Les modifications du mode de vie comprennent une alimentation riche en fruits et légumes, avec pour objectif d'en consommer au moins 5 portions par jour, et une activité physique régulière, avec un objectif d'au moins 150 minutes par semaine. Les indications chirurgicales/procédurales comprennent la résection complète de la tumeur primitive, dans le but d'obtenir une réponse complète, et la chirurgie de réduction, dans le but de réduire la taille de la tumeur et d'atténuer les symptômes.

Populations particulières

  • Grossesse : l'imatinib est classé comme médicament de catégorie D, avec une réduction de dose recommandée de 50 % pendant la grossesse. Le sunitinib est classé comme médicament de catégorie D, avec une réduction de dose recommandée de 25 % pendant la grossesse.
  • Insuffisance rénale chronique : l'imatinib n'est pas recommandé chez les patients présentant une insuffisance rénale sévère (DFG < 30 mL/min).

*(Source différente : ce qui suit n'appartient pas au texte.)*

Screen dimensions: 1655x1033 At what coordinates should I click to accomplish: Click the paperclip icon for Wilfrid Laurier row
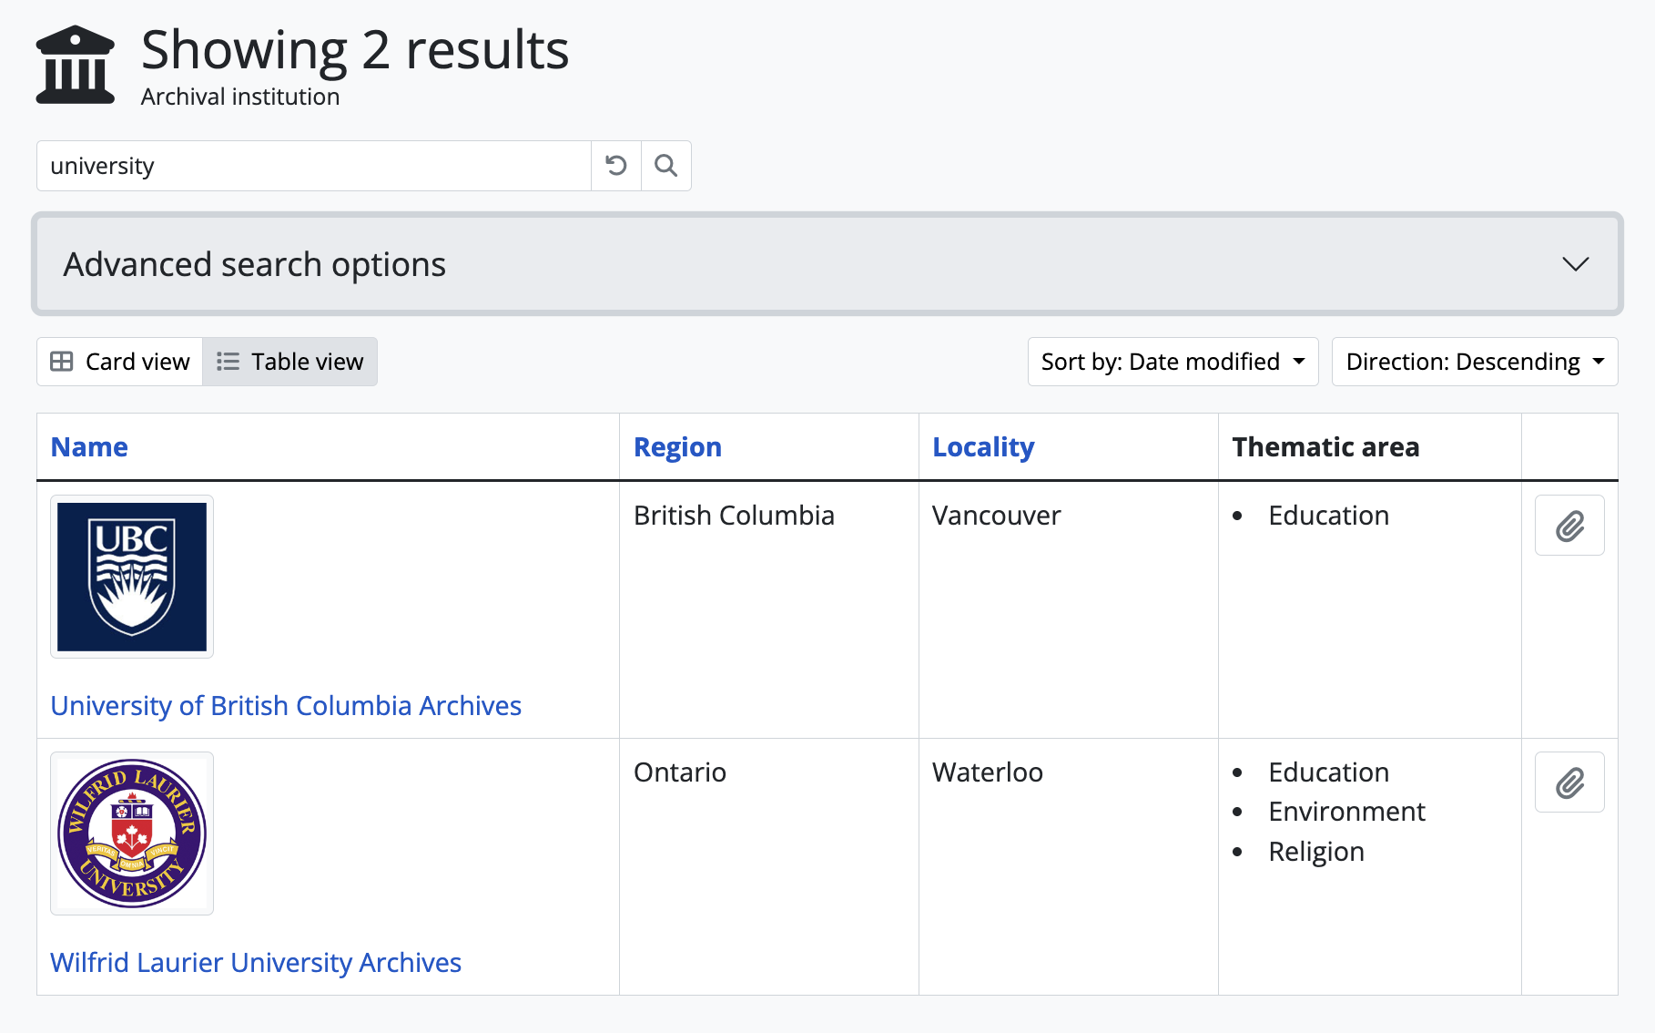point(1569,782)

Le sunitinib n'est pas recommandé chez les patients présentant une insuffisance rénale sévère (DFG < 30 mL/min).
  • Insuffisance hépatique : l'imatinib n'est pas recommandé chez les patients présentant une insuffisance hépatique sévère (classe C de Child-Pugh). Le sunitinib n'est pas recommandé chez les patients présentant une insuffisance hépatique sévère (classe C de Child-Pugh).
  • Personnes âgées (> 65 ans) : l'imatinib est recommandé à une dose réduite de 300 mg par voie orale une fois par jour pour les patients de plus de 65 ans. Le sunitinib est recommandé à une dose réduite de 37,5 mg par voie orale une fois par jour pour les patients de plus de 65 ans.
  • Pédiatrie : l'imatinib est recommandé à la dose de 400 mg/m^2 par voie orale une fois par jour pour les patients de moins de 18 ans. Le sunitinib n'est pas recommandé chez les patients de moins de 18 ans.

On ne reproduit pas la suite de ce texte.